4 Matching Annotations
  1. Dec 2017
    1. Pride of character, laudable ambition, & moral dispositions are innate correctives of the indiscretions of that lively age; and when strengthened by habitual appeal & exercise, have a happier effect on future character, than the degrading motive of fear; hardening them to disgrace, to corporal punishments, and servile humiliations, cannot be the best process for producing erect character.

      The progressive thinking of UVA is shown here, where the basic principles of the institution seem to germinate. At the time, students were described to have certain “indiscretions” that were natural for their age. However, instead of using fear or force as a corrective measure, the university government was founded on the praise of morals and ambition, which through repetition, would help develop and mature a student’s future character. This contrasts with the use of fear which was properly deemed “degrading.”

    2. The advantages of this plan are, greater security against fire & infection; tranquillity & comfort to the Professors, and their families thus insulated; retirement to the Students, and the admission of enlargement to any degree to which the institution may extend in future times.

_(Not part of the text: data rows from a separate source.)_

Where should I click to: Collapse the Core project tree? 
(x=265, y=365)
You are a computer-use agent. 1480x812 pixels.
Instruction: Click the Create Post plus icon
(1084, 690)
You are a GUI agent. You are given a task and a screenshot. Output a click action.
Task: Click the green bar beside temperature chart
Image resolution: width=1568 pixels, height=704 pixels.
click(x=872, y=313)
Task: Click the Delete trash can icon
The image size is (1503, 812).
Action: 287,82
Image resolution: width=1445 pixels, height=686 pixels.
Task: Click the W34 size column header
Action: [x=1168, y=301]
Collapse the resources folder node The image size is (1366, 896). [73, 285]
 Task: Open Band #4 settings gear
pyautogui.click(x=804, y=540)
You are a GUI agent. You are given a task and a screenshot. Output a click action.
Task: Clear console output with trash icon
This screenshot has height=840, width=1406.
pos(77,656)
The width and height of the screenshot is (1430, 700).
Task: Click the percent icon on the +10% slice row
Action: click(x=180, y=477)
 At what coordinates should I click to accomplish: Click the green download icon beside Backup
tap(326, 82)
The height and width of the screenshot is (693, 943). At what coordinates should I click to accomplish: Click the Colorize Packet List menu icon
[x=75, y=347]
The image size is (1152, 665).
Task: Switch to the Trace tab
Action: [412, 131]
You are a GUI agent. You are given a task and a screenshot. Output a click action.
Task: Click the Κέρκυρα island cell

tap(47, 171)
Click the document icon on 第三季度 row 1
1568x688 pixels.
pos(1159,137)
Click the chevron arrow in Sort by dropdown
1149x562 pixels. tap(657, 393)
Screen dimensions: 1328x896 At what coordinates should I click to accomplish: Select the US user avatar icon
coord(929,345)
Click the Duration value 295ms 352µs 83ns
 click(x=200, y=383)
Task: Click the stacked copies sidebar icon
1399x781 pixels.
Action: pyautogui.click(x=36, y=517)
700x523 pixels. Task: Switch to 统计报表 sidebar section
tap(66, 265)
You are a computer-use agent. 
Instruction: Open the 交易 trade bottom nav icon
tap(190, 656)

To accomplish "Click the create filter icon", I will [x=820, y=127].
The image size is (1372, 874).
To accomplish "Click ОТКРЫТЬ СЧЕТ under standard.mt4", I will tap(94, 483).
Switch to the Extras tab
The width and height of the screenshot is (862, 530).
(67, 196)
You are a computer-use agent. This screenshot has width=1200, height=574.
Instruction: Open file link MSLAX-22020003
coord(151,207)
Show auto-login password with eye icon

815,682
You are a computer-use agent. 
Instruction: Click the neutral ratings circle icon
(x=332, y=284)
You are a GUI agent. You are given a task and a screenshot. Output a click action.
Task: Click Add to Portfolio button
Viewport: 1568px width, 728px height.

      In my Engagements class, we toured the Lawn with the Professor of Architectural History, Louis Nelson, who is working on a project to understand the use of slavery at UVA. As we walked through the lawn gardens, he explained the extensive use of “white space” in the history of the university, which separated the students and faculty from the slaves with the layout of the pavilions. This method kept the slaves on the outside of the U-shaped lawn, behind tall garden walls, and the students on the inside, so as to maintain complete separation of the black and white populations. It is interesting that these motives are not explicitly mentioned when describing the layout of the academic village. Perhaps this is included under the advantages of “tranquility and comfort” or “morals and uninterrupted study.”

  2. Oct 2017
    1. We have proposed no formal provision for the gymnastics of the school, altho a proper object of attention for every institution of youth. These exercises with antient nations, constituted the principal part of the education of their youth. Their arms and mode of warfare rendered them severe in the extreme. Ours on the same correct principle, should be adapted to our arms & warfare; and the manual exercise, military maneuvres, and tactics generally, should be the frequent exercises of the students, in their hours of recreation. It is at that age of aptness, docility & emulation of the practices of manhood, that such things are soonest learnt, and longest remembered.

      The view towards physical education is interesting, especially due to the typical age of students at the time. Students who attended universities such as Harvard and UPenn in the early 1800’s typically entered when they were 12-14 years old. In modern schools, physical education is often required at these ages, and usually involves instruction pertaining to health and exercise. This contrasts with UVA’s Spartan-like training of youth to prepare them for combat through “military maneuvers and tactics,” which were encouraged during their free time. By teaching them at a young age, the focus seems to be on preparing students for “manhood” and cementing the lessons they learn for their whole life.



    2. Vegetable pharmacy will make a part of the botanical course, & mineral & chemical pharmacy, of those of mineralogy & chemistry. This degree of medical information is such as the mass of scientific students would wish to possess, as enabling them, in their course thro life, to estimate with satisfaction the extent & limits of the aid to human life & health

      It seems as though the general study of pharmacy was included in fields beyond medicine at UVA. At the time, the university aimed to educate its students in order to prepare them for life, which is suggested in the next sentence. Here, it is explained that this degree of medicine is necessary for science based students who wish to “aid human life and health.” This shows a more practical view towards pharmacy, likely focusing on uses of common, organic substances for treatment of ailments, which contrasts to modern, mass produced medicine. It is interesting that the curriculum would include naturopathy and “vegetable pharmacy” in their botany classes, in addition to mineral-based pharmacy in chemistry courses, as these concepts would not be explicitly included in a modern medical school syllabus.